Increases in value from fund savings plans for old-age provision or for the investment of capital-building benefits are also affected by the withholding tax. For investors with unit-linked private pension insurance and Riester fund savings plans, however, nothing will change in terms of taxation. For more information about the exceptions, see “The exceptions”.

Jörg Reinking can still avoid the new withholding tax. If he buys papers such as stocks and fund shares before 2009 and holds them for at least a year, the tax office is left out.

Reinking only has less leeway with certificates. After the 14th Papers acquired in March 2007 not only have to be held for one year, but also until 30. June 2009 sell again. Otherwise he pays up to 25 percent withholding tax for later price gains on sale.

Bill for speculators

Sometimes the withholding tax is also cheap for investors with price gains. If you hold paper such as equity funds for less than a year, you currently pay up to 45 percent tax on the full price gain. From 2009 it will be a maximum of 25 percent.

Shareholders do less well with the withholding tax because it is due for the full price gain. So far, half of the share sales are tax-free.

If investments such as funds and stocks make losses when sold, the tax office will deduct them from price gains, interest and dividends from 2009 onwards. It only offsets losses from shares with price gains from share sales.

Employees offset profits and losses at the same financial institution before deducting the withholding tax.

Losses from the period before 2009 can still be deducted from price gains from securities sales or from private sales transactions such as real estate sales until 2013. Thereafter, all that remains is to offset against profits from private sales transactions.

Plus for investors with dividends

It can be cheaper than now for Jörg Reinking if he receives not only price gains for his papers, but also dividends. Because from 2008 taxes on the profits that corporations pay will fall. As a result, shareholders get more dividends than they do now if the company passed on the tax advantage.

In 2009, however, dividends are no longer half taxable, but fully taxable. Up to 25 percent withholding tax is due for this. Thanks to the lower corporate tax, shareholders with at least a 30 percent marginal tax rate can still do better than before.

Withdrawal at the source

Banks and savings banks deduct the withholding tax before they credit the interest, dividends or capital gains. For 10,000 euros in interest it looks like this:

Interest: 10,000.00 euros
In return, 25% withholding tax: 2,500.00 euros
Therefor 5.5% solidarity surcharge: 137.50 euros
Tax deduction on credit: EUR 2,637.50

Church taxes can be deducted by investors. Your financial institution also offsets foreign withholding taxes.

Investors like Jan Hübel and Jörg Reinking then only have to pay interest with exemption orders, Exempt dividends and capital gains up to EUR 801/1 602 (single / married couples) per year permit. This lump sum for savers also covers business expenses such as custody fees. The individual proof is not required.
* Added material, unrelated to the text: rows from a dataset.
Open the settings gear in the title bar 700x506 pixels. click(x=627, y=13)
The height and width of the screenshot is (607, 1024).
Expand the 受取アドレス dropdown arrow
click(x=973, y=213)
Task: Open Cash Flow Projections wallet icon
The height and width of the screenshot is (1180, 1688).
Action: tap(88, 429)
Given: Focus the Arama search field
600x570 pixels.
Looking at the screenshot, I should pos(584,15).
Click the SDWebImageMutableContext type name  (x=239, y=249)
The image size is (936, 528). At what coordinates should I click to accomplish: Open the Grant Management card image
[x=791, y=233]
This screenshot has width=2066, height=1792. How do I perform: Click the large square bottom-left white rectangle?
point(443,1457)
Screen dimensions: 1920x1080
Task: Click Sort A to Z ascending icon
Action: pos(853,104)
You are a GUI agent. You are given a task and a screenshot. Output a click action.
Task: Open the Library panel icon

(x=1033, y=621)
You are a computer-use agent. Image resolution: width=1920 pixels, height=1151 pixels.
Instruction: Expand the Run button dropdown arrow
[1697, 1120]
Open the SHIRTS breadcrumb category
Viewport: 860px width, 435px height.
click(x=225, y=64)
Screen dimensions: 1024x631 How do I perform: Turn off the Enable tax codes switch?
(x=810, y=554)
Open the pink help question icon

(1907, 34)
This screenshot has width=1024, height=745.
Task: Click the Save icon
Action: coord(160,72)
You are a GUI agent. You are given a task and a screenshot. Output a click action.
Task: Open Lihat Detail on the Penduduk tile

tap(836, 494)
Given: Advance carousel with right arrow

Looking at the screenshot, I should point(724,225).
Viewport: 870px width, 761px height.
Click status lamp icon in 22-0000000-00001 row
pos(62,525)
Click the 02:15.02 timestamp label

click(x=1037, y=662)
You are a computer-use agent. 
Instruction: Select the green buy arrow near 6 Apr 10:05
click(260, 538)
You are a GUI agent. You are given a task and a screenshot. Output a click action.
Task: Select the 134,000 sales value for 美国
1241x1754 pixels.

Because the tax is paid at the source, from 2009 many only have to file a tax return if you Tax rate was below 25 percent, too little income was exempted or losses still to be offset are. This information is also important if withholding and church taxes have not been deducted.

If you don't pay taxes, you can get a non-assessment certificate from the tax office and present it to your financial institution. Then it credits all interest, dividends and capital gains without a flat tax.